Médecine périopératoire : les études clés du sommet SPAQI à retenir
Le Perioperative Medicine Summit organisé par la Society for Perioperative Assessment and Quality Improvement (SPAQI) a réuni récemment plusieurs experts internationaux autour des publications les…

Le Perioperative Medicine Summit organisé par la Society for Perioperative Assessment and Quality Improvement (SPAQI) a réuni récemment plusieurs experts internationaux autour des publications les plus marquantes de l'année en médecine périopératoire, comme le rapporte Anesthesiology News. Pour nous, anesthésistes-réanimateurs francophones, deux études récemment publiées résonnent particulièrement avec notre pratique quotidienne et méritent qu'on prenne le temps de les lire avant la prochaine garde. Elles touchent à des situations que nous rencontrons régulièrement au bloc.

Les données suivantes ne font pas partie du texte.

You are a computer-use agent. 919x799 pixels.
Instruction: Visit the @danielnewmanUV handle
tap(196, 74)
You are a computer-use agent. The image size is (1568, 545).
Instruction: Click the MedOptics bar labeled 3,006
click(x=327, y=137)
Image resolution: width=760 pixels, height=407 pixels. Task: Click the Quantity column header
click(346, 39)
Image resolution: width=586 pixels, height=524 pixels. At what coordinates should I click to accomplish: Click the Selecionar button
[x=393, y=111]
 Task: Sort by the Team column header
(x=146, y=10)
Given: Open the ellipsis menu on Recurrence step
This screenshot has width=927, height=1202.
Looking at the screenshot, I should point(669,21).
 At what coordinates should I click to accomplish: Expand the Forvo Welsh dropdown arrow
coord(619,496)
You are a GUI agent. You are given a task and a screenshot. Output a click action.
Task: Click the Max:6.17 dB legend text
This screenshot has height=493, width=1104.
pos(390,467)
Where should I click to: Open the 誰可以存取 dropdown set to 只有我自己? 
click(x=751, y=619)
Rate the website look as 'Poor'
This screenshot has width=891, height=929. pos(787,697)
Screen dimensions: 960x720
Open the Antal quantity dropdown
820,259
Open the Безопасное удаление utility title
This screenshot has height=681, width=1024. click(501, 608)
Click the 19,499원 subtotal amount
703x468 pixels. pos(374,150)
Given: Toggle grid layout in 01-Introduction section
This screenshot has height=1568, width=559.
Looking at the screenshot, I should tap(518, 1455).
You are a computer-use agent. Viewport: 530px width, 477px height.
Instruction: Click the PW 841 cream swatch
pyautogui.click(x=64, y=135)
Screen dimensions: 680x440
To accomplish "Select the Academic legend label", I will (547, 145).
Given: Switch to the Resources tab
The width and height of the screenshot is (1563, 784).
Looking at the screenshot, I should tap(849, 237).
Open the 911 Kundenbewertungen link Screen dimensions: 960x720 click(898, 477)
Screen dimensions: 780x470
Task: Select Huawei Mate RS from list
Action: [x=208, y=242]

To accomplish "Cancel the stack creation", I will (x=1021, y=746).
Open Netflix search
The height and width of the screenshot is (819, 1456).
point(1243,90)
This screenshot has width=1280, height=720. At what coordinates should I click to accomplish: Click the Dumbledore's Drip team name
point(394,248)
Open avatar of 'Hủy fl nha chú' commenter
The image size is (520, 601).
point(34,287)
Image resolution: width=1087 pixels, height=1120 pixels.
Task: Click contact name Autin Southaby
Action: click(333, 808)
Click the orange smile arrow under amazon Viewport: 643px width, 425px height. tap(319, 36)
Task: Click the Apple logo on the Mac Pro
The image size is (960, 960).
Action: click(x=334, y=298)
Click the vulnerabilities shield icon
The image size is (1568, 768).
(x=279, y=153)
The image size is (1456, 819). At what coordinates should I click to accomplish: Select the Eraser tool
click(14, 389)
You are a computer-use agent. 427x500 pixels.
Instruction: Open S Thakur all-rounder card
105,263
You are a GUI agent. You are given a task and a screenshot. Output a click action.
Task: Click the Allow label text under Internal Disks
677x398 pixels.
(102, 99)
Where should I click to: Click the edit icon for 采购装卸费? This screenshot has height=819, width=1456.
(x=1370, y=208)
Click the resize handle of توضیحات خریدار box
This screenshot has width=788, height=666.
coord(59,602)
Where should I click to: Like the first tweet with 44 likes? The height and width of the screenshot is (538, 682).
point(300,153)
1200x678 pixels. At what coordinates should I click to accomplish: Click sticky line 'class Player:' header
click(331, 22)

Récrudescence post-AVC: un signal à ne pas négliger
Une publication dans Cureus explore la réapparition de déficits neurologiques durant la période périopératoire chez des patients aux antécédents vasculaires cérébraux, parfois appelée recrudescence post-AVC. Les auteurs évoquent le rôle potentiel des agents anesthésiques et sédatifs dans ce phénomène. En pratique, le point clé pour nous est simple: chez un patient opéré dans les suites d'un AVC, le choix des agents et le niveau de sédation doivent intégrer ce risque, sans pour autant le surévaluer. Cela passe par un interrogatoire neurologique précis et la consignation systématique du délai écoulé depuis l'épisode vasculaire, même ancien.
Femme enceinte et chirurgie fracturaire: adapter le protocole
Selon 2 Minute Medicine, des régimes anesthésiques individualisés — adaptés au terme, au type de fracture et aux comorbidités — pourraient améliorer les devenirs après chirurgie de fracture chez la patiente enceinte. Le message à retenir: il n'existe pas de recette universelle. Chaque situation appelle une discussion pluridisciplinaire précoce entre anesthésistes, obstétriciens et chirurgiens orthopédistes, afin de concilier sécurité maternelle, bien-être fœtal et qualité de l'analgésie périopératoire.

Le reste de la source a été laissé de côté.